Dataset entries
=-=-=-=-=
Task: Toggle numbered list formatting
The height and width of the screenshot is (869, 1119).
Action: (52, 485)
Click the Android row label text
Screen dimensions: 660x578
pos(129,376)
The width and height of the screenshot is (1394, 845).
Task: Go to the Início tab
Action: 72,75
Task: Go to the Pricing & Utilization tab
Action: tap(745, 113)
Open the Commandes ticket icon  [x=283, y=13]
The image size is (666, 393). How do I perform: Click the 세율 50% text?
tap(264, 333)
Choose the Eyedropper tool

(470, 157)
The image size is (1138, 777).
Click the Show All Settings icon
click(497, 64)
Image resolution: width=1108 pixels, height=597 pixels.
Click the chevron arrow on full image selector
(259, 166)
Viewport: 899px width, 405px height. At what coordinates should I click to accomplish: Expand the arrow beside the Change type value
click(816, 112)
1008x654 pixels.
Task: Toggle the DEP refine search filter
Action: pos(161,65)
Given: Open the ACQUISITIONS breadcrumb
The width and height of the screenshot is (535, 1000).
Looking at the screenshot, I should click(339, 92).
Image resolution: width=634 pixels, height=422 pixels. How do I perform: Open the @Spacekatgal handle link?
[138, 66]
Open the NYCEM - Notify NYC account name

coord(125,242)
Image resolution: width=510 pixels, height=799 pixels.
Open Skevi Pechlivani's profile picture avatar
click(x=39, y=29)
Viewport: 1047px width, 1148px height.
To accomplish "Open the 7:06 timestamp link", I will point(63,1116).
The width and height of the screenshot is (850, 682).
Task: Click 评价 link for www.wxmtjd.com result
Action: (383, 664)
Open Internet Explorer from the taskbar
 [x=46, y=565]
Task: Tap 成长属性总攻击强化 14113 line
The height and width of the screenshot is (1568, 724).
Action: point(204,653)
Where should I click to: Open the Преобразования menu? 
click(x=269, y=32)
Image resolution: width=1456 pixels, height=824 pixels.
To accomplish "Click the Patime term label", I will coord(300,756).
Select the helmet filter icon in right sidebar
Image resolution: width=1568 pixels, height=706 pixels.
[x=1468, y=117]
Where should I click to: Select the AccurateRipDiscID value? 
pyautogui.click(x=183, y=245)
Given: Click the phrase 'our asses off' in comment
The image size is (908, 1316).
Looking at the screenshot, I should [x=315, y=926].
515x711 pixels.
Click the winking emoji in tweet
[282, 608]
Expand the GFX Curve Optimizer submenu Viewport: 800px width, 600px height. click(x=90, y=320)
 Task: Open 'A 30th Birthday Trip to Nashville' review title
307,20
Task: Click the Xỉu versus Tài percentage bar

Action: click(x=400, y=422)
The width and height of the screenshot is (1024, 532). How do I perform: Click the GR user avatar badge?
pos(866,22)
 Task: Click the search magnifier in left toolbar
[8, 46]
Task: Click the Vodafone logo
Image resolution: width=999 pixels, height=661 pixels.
=-=-=-=-=
** Work request **
Only the lines from the one holding "Given: Click the" through the end of the records should appear in the answer, each repeated exactly.

** Solved problem **
Given: Click the phrase 'our asses off' in comment
The image size is (908, 1316).
Looking at the screenshot, I should [x=315, y=926].
515x711 pixels.
Click the winking emoji in tweet
[282, 608]
Expand the GFX Curve Optimizer submenu Viewport: 800px width, 600px height. click(x=90, y=320)
 Task: Open 'A 30th Birthday Trip to Nashville' review title
307,20
Task: Click the Xỉu versus Tài percentage bar

Action: click(x=400, y=422)
The width and height of the screenshot is (1024, 532). How do I perform: Click the GR user avatar badge?
pos(866,22)
 Task: Click the search magnifier in left toolbar
[8, 46]
Task: Click the Vodafone logo
Image resolution: width=999 pixels, height=661 pixels.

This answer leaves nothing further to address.